§ Task item:
Copy out the records so that each line matches the original.

(Stored items)

........

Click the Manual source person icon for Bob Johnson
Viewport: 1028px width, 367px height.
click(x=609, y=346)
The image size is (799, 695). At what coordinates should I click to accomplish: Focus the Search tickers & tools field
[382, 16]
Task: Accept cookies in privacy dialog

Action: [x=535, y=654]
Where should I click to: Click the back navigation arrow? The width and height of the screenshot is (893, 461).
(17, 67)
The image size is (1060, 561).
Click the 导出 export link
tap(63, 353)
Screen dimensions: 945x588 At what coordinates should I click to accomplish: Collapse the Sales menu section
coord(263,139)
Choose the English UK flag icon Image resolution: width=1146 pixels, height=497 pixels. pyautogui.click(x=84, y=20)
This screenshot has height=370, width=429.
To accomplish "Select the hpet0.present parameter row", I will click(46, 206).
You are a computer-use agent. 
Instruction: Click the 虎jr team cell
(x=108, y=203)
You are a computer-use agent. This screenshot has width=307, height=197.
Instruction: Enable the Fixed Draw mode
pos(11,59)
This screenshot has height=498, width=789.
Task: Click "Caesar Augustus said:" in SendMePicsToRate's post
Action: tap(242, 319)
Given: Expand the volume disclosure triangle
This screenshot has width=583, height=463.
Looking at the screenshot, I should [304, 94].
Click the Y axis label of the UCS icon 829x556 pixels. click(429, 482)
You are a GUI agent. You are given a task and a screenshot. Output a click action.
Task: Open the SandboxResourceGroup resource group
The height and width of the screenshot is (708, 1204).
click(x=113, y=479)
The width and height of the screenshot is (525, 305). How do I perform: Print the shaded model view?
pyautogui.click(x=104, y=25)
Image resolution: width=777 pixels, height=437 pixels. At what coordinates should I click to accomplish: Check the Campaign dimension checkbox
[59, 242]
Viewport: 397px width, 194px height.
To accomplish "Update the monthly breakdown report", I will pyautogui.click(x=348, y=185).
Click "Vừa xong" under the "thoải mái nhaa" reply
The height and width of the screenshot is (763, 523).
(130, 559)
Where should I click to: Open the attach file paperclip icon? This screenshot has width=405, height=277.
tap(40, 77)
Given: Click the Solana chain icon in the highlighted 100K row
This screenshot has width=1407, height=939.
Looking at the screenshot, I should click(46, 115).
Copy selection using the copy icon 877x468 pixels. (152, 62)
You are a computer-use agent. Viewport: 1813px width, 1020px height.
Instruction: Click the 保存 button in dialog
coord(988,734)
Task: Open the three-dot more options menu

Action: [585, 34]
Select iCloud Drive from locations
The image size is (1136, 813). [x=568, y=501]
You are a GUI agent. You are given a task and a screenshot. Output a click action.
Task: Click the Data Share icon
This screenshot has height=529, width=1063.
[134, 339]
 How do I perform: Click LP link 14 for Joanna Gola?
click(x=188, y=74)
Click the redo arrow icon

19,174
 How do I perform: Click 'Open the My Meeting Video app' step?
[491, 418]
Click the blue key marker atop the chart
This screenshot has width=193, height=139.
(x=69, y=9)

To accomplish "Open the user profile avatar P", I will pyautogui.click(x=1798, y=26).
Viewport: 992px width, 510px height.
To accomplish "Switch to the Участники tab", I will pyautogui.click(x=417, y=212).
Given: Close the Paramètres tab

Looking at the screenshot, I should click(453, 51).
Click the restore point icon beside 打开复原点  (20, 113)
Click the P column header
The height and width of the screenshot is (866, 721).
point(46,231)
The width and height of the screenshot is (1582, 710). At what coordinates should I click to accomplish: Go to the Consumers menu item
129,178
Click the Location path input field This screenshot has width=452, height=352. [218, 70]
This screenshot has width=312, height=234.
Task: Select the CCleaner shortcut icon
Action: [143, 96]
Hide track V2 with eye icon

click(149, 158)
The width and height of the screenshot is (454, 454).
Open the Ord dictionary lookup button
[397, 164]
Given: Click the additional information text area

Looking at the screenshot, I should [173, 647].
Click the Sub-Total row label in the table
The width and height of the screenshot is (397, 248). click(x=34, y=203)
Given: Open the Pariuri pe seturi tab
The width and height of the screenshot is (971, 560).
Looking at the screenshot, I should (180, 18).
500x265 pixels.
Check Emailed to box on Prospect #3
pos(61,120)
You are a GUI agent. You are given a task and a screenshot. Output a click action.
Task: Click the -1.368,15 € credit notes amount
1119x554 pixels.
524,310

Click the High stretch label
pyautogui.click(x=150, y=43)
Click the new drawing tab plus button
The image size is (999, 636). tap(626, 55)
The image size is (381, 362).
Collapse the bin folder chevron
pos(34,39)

........

§ Solved problem:
Click the Manual source person icon for Bob Johnson
Viewport: 1028px width, 367px height.
click(x=609, y=346)
The image size is (799, 695). At what coordinates should I click to accomplish: Focus the Search tickers & tools field
[382, 16]
Task: Accept cookies in privacy dialog

Action: [x=535, y=654]
Where should I click to: Click the back navigation arrow? The width and height of the screenshot is (893, 461).
(17, 67)
The image size is (1060, 561).
Click the 导出 export link
tap(63, 353)
Screen dimensions: 945x588 At what coordinates should I click to accomplish: Collapse the Sales menu section
coord(263,139)
Choose the English UK flag icon Image resolution: width=1146 pixels, height=497 pixels. pyautogui.click(x=84, y=20)
This screenshot has height=370, width=429.
To accomplish "Select the hpet0.present parameter row", I will click(46, 206).
You are a computer-use agent. 
Instruction: Click the 虎jr team cell
(x=108, y=203)
You are a computer-use agent. This screenshot has width=307, height=197.
Instruction: Enable the Fixed Draw mode
pos(11,59)
This screenshot has height=498, width=789.
Task: Click "Caesar Augustus said:" in SendMePicsToRate's post
Action: tap(242, 319)
Given: Expand the volume disclosure triangle
This screenshot has width=583, height=463.
Looking at the screenshot, I should [304, 94].
Click the Y axis label of the UCS icon 829x556 pixels. click(429, 482)
You are a GUI agent. You are given a task and a screenshot. Output a click action.
Task: Open the SandboxResourceGroup resource group
The height and width of the screenshot is (708, 1204).
click(x=113, y=479)
The width and height of the screenshot is (525, 305). How do I perform: Print the shaded model view?
pyautogui.click(x=104, y=25)
Image resolution: width=777 pixels, height=437 pixels. At what coordinates should I click to accomplish: Check the Campaign dimension checkbox
[59, 242]
Viewport: 397px width, 194px height.
To accomplish "Update the monthly breakdown report", I will pyautogui.click(x=348, y=185).
Click "Vừa xong" under the "thoải mái nhaa" reply
The height and width of the screenshot is (763, 523).
(130, 559)
Where should I click to: Open the attach file paperclip icon? This screenshot has width=405, height=277.
tap(40, 77)
Given: Click the Solana chain icon in the highlighted 100K row
This screenshot has width=1407, height=939.
Looking at the screenshot, I should click(46, 115).
Copy selection using the copy icon 877x468 pixels. (152, 62)
You are a computer-use agent. Viewport: 1813px width, 1020px height.
Instruction: Click the 保存 button in dialog
coord(988,734)
Task: Open the three-dot more options menu

Action: [585, 34]
Select iCloud Drive from locations
The image size is (1136, 813). [x=568, y=501]
You are a GUI agent. You are given a task and a screenshot. Output a click action.
Task: Click the Data Share icon
This screenshot has height=529, width=1063.
[134, 339]
 How do I perform: Click LP link 14 for Joanna Gola?
click(x=188, y=74)
Click the redo arrow icon

19,174
 How do I perform: Click 'Open the My Meeting Video app' step?
[491, 418]
Click the blue key marker atop the chart
This screenshot has width=193, height=139.
(x=69, y=9)

To accomplish "Open the user profile avatar P", I will pyautogui.click(x=1798, y=26).
Viewport: 992px width, 510px height.
To accomplish "Switch to the Участники tab", I will pyautogui.click(x=417, y=212).
Given: Close the Paramètres tab

Looking at the screenshot, I should click(453, 51).
Click the restore point icon beside 打开复原点  (20, 113)
Click the P column header
The height and width of the screenshot is (866, 721).
point(46,231)
The width and height of the screenshot is (1582, 710). At what coordinates should I click to accomplish: Go to the Consumers menu item
129,178
Click the Location path input field This screenshot has width=452, height=352. [218, 70]
This screenshot has width=312, height=234.
Task: Select the CCleaner shortcut icon
Action: [143, 96]
Hide track V2 with eye icon

click(149, 158)
The width and height of the screenshot is (454, 454).
Open the Ord dictionary lookup button
[397, 164]
Given: Click the additional information text area

Looking at the screenshot, I should [173, 647].
Click the Sub-Total row label in the table
The width and height of the screenshot is (397, 248). click(x=34, y=203)
Given: Open the Pariuri pe seturi tab
The width and height of the screenshot is (971, 560).
Looking at the screenshot, I should (180, 18).
500x265 pixels.
Check Emailed to box on Prospect #3
pos(61,120)
You are a GUI agent. You are given a task and a screenshot. Output a click action.
Task: Click the -1.368,15 € credit notes amount
1119x554 pixels.
524,310

Click the High stretch label
pyautogui.click(x=150, y=43)
Click the new drawing tab plus button
The image size is (999, 636). tap(626, 55)
The image size is (381, 362).
Collapse the bin folder chevron
pos(34,39)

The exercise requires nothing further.